Improving Fabrication and Analyzing Gas Separation Behaviors of Polyamide Membranes Made Using Interfacial Polymerization of M-Phenylenediamine and P-Phenylenediamine.

Polyamide (PA) membranes made from the interfacial polymerization (IP) of m-phenylenediamine (MPD) with trimesoyl chloride (TMC) are popular for applications such as nanofiltration and water desalination, with some research in CO₂ capture. Despite the conventional fabrication of those membranes involving MPD, little research has gone into the fabrication and testing of one of its isomers: P-phenylenediamine (PPD). PPD has exhibited similar performance when used instead of MPD, typically having slightly lower rejection and higher permeation in both reverse osmosis (RO) and gas separations.

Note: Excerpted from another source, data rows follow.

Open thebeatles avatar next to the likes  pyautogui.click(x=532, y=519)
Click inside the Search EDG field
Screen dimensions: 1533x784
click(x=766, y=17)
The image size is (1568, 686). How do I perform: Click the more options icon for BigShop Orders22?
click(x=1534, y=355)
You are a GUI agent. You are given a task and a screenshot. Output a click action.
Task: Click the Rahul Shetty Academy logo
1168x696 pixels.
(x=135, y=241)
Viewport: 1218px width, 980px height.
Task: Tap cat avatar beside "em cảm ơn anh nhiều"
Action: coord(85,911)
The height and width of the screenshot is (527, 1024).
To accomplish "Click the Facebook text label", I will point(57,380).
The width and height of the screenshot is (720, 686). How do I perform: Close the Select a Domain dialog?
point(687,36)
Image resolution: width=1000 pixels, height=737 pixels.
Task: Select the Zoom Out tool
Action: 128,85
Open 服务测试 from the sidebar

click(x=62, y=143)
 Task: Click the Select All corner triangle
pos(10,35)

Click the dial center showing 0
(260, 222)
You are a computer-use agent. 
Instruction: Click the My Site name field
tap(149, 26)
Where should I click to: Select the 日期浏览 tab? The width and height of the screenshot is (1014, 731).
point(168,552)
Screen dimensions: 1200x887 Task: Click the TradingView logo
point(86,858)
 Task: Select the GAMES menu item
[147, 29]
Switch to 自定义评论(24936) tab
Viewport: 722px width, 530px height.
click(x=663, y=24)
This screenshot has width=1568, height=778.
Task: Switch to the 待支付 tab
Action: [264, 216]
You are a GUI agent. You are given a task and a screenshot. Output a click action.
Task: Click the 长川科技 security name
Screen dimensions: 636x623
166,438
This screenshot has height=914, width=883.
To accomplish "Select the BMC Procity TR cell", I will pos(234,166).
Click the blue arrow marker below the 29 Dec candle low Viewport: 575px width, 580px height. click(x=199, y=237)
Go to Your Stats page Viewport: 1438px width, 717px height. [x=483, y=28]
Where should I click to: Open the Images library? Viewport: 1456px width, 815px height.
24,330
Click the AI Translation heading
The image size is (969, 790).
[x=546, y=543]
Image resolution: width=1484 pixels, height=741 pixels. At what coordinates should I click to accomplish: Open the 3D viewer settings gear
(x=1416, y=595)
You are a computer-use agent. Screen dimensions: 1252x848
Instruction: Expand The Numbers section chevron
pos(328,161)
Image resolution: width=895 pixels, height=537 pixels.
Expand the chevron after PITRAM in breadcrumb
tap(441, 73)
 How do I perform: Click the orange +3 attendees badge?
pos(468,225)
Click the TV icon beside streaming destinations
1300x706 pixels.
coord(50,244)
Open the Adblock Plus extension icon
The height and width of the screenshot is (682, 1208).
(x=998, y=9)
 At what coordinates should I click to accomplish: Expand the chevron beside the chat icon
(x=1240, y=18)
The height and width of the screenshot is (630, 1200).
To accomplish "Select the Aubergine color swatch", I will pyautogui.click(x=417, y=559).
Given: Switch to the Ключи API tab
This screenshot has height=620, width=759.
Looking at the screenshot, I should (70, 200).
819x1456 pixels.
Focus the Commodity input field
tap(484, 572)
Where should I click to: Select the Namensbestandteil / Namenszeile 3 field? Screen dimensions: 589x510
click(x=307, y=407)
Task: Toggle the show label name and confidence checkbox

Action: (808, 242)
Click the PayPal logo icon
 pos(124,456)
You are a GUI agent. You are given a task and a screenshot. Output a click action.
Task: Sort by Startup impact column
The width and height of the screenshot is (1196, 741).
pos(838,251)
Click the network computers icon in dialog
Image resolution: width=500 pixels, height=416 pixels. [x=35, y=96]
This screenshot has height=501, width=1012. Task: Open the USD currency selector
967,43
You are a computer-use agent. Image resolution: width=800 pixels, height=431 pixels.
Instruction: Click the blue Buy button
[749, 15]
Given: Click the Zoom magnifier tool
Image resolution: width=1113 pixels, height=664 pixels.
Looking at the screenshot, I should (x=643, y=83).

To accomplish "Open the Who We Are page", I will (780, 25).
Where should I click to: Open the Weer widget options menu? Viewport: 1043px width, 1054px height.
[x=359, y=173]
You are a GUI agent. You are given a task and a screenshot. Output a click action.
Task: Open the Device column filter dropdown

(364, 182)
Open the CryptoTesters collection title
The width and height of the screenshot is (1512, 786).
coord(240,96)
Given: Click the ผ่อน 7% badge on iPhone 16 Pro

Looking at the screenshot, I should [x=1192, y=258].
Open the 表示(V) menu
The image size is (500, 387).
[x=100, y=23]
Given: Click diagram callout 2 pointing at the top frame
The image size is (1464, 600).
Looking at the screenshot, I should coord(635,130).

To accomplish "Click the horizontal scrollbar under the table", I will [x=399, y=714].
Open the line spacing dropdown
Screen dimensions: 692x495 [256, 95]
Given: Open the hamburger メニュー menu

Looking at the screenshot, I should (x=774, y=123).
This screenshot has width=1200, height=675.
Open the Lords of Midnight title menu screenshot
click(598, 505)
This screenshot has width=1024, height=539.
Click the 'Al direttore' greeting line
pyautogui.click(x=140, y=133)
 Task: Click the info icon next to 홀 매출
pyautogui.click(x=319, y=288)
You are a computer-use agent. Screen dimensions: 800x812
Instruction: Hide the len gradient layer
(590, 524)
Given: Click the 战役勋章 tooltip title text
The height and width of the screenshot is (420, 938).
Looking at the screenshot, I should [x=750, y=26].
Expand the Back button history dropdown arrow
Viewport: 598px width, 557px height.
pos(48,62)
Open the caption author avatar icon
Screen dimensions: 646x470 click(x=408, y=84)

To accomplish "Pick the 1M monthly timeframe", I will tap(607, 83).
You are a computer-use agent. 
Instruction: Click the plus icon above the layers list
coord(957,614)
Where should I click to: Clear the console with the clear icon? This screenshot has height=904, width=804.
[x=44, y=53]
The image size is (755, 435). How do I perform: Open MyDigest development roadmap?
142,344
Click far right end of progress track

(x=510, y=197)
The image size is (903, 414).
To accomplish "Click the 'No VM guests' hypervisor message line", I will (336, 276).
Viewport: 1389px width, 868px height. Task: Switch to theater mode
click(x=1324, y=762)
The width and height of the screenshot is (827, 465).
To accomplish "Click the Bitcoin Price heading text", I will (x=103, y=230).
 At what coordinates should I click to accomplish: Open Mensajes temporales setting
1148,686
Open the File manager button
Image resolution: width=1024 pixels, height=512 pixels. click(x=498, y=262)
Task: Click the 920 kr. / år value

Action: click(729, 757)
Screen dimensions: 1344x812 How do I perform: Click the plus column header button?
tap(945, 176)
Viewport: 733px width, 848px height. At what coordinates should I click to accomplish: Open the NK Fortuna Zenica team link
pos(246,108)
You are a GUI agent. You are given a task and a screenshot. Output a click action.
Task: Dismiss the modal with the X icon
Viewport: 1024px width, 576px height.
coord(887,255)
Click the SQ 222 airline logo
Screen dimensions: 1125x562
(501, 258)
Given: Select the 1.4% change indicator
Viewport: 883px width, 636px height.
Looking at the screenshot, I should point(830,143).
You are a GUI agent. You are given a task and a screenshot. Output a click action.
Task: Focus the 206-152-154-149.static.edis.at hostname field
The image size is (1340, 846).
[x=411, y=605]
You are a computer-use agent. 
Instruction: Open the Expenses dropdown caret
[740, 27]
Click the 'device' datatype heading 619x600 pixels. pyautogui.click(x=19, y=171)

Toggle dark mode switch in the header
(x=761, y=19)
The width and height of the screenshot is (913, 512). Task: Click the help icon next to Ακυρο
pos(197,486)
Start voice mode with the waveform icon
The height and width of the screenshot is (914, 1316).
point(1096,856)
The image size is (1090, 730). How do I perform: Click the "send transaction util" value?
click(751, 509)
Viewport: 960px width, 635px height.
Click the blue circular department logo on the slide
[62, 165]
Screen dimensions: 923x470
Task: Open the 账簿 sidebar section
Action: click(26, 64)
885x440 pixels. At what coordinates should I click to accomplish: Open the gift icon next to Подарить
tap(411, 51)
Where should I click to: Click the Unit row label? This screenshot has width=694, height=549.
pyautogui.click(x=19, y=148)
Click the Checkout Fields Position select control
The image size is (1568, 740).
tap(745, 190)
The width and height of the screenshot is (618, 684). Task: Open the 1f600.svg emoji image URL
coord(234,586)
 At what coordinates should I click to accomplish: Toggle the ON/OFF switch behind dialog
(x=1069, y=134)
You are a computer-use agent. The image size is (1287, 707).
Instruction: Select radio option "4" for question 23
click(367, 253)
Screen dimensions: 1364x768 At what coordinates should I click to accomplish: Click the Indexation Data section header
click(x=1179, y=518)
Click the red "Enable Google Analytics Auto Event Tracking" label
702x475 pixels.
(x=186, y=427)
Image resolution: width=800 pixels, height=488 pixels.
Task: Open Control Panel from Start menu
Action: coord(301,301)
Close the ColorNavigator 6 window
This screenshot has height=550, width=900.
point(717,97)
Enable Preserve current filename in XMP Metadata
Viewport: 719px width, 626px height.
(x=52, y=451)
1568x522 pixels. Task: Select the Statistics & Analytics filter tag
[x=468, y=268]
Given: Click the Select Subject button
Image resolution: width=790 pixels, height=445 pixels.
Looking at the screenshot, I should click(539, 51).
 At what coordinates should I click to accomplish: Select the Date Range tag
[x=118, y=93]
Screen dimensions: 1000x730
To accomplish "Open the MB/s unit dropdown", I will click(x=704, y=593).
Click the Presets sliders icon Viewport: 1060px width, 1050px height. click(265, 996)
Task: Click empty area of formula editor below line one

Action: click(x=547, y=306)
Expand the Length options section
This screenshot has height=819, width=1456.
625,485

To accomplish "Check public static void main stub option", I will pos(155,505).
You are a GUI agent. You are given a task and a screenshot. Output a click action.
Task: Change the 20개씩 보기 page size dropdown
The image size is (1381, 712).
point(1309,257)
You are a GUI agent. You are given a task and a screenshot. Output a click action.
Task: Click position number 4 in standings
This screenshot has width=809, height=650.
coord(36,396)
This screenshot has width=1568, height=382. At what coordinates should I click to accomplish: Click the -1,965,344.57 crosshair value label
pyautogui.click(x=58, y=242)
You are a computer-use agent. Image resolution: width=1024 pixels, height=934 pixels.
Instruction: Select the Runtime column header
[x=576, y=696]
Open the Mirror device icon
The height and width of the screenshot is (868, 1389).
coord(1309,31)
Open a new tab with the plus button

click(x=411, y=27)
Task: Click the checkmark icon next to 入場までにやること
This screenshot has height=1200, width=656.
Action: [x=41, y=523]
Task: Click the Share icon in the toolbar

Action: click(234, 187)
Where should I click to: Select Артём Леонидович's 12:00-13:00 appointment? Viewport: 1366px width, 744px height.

Due to the para-orientation, PPD has higher reactivity than MPD during polymerization. This increase in reactivity usually does not affect the fabrication process; however, in studies where larger acyl chlorides were used to enhance flexibility and improve flux, PPD-fabricated membranes contained fewer defects. This resulted in a significantly better reported rejection than in MPD-fabricated membranes. During fabrication, the PPD solutions turned orange as time progressed, indicating the PPD was decomposing in the light. After about a day, the PPD-fabricated membranes and their soaking solution change color to a dark purple/black color, indicating the oxidation of the PPD monomer. The membranes themselves also changed color from blue, to purple, indicating this affected the PA as well. Due to its noticeable reaction in light and oxygen, PPD solutions and membranes were then stored in dark, air-tight environments. Because the PPD monomer can react with the environment and contaminate the membrane, future PPD-fabricated membranes were stirred in a vial of DI water and a magnetic stir bar on high intensity for 5 minutes before storing to encourage the leaching and separation of excess monomer from the membrane after fabrication. The permeance of CO2 in the PPD-membranes proved to be close to MPD-fabricated membranes. Since the MPD-fabricated membranes exhibited no color change while in solution, the procedure of the MPD-fabricated membranes did not change; however, excess MPD on fabricated membranes and reactions with the surrounding environment that do not change the color of the solution could still affect the performance of the membranes.